Below are lines of data; restate word for word those running from the line containing "Given: Click the orange" to the line containing "Task: Buy the", inclusive, and no others.

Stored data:
+ + +

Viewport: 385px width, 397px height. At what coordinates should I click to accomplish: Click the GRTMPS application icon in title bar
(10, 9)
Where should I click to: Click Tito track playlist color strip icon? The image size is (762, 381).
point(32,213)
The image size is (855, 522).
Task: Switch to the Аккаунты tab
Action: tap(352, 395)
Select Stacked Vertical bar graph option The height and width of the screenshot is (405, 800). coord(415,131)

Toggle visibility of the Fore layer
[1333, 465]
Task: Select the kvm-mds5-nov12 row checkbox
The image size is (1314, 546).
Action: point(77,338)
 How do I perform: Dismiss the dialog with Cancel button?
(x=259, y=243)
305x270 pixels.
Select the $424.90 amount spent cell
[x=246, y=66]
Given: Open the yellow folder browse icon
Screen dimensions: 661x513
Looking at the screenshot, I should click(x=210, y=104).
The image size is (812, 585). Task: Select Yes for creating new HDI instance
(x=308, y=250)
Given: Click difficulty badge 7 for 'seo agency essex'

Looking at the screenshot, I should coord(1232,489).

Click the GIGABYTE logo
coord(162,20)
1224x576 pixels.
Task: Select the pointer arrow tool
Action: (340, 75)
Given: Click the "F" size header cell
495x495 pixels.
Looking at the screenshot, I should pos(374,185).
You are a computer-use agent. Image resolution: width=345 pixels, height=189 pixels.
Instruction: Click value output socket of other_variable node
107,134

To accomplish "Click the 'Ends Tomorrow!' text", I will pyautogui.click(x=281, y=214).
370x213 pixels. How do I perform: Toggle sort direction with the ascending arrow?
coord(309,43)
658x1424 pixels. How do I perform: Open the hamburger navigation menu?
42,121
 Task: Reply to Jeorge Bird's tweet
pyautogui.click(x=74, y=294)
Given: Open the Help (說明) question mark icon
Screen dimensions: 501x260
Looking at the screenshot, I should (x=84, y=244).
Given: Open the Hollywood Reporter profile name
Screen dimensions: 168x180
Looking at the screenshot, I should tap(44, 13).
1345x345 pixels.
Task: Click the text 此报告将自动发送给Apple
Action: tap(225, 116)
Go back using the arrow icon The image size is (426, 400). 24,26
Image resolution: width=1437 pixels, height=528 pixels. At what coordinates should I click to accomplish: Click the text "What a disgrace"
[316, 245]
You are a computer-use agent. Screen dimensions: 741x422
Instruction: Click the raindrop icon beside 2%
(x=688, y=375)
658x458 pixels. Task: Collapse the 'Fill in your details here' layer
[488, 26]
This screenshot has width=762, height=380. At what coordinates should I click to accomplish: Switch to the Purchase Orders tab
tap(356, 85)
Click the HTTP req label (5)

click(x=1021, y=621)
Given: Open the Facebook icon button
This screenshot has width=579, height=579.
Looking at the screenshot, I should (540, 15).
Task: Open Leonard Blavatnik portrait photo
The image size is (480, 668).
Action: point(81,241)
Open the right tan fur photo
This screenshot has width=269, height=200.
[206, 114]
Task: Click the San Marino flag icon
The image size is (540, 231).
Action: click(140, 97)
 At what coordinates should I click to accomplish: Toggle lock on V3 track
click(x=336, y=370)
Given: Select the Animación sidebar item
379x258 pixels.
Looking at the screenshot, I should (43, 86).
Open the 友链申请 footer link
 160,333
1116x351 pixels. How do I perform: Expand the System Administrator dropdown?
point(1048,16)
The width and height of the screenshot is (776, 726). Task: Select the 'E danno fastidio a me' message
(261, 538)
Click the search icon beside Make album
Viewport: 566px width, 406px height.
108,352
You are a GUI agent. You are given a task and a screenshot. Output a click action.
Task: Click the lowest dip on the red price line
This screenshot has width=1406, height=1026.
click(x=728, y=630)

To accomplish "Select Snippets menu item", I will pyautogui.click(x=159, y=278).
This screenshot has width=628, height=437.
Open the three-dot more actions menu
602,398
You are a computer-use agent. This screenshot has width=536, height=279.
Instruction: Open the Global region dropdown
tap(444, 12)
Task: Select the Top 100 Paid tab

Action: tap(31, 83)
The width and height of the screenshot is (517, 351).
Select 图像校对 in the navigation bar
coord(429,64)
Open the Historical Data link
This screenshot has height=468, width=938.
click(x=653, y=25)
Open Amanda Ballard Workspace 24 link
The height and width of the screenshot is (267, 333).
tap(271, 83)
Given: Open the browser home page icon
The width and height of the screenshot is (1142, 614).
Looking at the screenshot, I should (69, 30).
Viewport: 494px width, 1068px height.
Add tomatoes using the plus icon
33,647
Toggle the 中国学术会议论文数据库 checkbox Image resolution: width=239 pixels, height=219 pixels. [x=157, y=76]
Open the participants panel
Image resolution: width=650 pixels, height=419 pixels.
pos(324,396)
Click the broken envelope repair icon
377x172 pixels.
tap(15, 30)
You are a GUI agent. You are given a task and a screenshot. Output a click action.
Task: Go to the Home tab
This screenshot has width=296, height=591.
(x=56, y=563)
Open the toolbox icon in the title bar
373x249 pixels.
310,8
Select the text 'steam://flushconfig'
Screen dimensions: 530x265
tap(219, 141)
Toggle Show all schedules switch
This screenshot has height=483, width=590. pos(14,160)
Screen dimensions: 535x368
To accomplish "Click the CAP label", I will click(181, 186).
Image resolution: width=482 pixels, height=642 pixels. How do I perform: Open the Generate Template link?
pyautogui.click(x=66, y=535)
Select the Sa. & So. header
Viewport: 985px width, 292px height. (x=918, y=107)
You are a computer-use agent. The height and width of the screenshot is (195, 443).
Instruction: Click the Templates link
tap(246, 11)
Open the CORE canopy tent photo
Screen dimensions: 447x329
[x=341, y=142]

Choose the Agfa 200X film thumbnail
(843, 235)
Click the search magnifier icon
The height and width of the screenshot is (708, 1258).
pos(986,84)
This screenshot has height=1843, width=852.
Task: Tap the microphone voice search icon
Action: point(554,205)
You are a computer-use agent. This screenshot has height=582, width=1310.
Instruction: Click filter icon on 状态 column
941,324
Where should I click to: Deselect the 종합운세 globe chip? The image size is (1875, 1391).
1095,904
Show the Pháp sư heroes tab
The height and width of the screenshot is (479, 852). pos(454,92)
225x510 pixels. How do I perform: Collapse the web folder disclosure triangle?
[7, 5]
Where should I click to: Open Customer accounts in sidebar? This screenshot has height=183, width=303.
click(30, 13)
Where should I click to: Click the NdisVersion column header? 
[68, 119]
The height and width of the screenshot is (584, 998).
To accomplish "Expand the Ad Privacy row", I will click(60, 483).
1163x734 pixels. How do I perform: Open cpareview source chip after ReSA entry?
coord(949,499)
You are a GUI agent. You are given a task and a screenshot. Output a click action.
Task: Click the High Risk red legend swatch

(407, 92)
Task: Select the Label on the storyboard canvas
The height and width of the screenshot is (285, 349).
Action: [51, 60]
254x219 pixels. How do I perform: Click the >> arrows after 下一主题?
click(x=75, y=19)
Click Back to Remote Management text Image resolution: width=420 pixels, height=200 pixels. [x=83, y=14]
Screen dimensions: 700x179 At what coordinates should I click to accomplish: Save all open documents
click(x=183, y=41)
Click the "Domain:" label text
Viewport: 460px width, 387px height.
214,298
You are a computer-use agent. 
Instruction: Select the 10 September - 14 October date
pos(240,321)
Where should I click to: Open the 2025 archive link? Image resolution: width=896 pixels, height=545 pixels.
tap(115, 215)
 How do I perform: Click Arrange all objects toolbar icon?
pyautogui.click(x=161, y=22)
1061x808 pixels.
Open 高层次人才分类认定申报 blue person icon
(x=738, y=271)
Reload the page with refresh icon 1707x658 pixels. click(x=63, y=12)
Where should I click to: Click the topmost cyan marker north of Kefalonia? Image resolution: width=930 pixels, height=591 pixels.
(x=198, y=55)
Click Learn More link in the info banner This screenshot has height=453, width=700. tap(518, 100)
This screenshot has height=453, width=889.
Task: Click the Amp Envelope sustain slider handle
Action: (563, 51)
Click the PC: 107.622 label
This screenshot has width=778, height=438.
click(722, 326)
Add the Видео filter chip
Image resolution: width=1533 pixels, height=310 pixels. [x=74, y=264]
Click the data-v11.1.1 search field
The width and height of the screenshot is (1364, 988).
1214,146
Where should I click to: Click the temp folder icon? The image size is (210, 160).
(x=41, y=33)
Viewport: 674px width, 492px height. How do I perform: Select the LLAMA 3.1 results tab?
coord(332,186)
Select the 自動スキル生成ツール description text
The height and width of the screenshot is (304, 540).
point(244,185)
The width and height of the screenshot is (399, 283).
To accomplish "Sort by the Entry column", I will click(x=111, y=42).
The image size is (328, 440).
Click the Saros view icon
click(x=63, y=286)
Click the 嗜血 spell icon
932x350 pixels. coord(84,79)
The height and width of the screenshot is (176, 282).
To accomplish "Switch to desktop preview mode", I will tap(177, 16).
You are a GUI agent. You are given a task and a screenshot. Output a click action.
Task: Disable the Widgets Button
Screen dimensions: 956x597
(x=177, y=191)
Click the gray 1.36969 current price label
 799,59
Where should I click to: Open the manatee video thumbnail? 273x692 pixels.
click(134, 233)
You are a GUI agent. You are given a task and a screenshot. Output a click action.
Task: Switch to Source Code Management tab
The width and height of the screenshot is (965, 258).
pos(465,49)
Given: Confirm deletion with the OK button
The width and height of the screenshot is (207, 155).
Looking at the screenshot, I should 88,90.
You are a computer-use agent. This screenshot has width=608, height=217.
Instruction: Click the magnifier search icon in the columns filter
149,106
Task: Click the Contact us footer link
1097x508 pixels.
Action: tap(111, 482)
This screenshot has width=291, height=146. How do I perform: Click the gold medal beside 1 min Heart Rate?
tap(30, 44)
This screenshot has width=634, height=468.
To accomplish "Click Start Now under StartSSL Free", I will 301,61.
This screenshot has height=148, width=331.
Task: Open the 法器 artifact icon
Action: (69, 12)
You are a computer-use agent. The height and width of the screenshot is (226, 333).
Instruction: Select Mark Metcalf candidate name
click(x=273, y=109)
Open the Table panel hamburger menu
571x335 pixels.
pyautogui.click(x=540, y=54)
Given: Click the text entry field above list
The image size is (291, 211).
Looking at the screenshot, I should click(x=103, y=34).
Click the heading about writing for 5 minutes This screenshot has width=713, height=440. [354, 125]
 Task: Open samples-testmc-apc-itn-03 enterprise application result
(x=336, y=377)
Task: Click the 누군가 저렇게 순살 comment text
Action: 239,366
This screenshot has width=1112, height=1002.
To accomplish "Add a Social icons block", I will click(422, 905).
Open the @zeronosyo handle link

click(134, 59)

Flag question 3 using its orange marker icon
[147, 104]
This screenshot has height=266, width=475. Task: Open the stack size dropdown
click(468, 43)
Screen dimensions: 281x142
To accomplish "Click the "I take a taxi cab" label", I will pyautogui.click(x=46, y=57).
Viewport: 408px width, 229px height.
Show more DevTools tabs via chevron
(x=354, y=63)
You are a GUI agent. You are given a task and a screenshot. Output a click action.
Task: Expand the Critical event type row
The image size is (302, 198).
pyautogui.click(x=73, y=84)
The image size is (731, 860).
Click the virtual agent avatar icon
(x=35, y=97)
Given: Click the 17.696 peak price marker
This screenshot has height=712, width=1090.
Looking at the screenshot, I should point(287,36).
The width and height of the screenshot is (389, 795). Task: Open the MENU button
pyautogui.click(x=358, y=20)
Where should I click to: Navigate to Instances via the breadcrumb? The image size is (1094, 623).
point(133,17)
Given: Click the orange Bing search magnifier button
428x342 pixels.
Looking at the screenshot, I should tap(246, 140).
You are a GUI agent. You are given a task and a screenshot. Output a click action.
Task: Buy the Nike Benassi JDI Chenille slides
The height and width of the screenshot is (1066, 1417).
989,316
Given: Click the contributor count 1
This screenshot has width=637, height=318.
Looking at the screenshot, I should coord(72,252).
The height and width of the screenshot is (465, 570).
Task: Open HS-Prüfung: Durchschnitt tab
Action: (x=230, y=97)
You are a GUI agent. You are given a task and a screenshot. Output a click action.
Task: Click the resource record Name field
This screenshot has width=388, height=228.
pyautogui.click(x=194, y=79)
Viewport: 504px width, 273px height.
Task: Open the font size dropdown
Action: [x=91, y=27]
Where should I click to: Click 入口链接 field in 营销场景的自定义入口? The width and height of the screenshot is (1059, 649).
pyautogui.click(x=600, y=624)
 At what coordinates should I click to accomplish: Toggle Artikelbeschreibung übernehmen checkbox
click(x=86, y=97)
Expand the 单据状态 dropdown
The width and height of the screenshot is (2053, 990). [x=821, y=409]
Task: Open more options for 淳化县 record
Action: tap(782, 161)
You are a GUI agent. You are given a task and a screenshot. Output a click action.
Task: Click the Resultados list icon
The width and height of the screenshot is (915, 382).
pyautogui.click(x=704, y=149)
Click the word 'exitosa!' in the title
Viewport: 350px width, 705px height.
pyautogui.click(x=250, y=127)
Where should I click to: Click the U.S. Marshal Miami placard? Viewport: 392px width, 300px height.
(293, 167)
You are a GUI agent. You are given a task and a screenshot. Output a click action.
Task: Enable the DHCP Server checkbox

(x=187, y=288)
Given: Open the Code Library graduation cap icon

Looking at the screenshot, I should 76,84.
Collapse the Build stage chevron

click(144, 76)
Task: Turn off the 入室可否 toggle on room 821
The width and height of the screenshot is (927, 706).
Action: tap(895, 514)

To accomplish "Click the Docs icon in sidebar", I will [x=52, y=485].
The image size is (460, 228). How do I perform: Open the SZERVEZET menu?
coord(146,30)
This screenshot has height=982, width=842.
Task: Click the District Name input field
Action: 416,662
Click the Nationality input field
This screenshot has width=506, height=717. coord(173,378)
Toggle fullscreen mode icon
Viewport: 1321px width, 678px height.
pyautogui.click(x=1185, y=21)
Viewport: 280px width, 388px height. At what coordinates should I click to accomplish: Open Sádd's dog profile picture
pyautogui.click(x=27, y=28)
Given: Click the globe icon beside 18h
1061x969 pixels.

+ + +

* Solved problem
Given: Click the orange Bing search magnifier button
428x342 pixels.
Looking at the screenshot, I should tap(246, 140).
You are a GUI agent. You are given a task and a screenshot. Output a click action.
Task: Buy the Nike Benassi JDI Chenille slides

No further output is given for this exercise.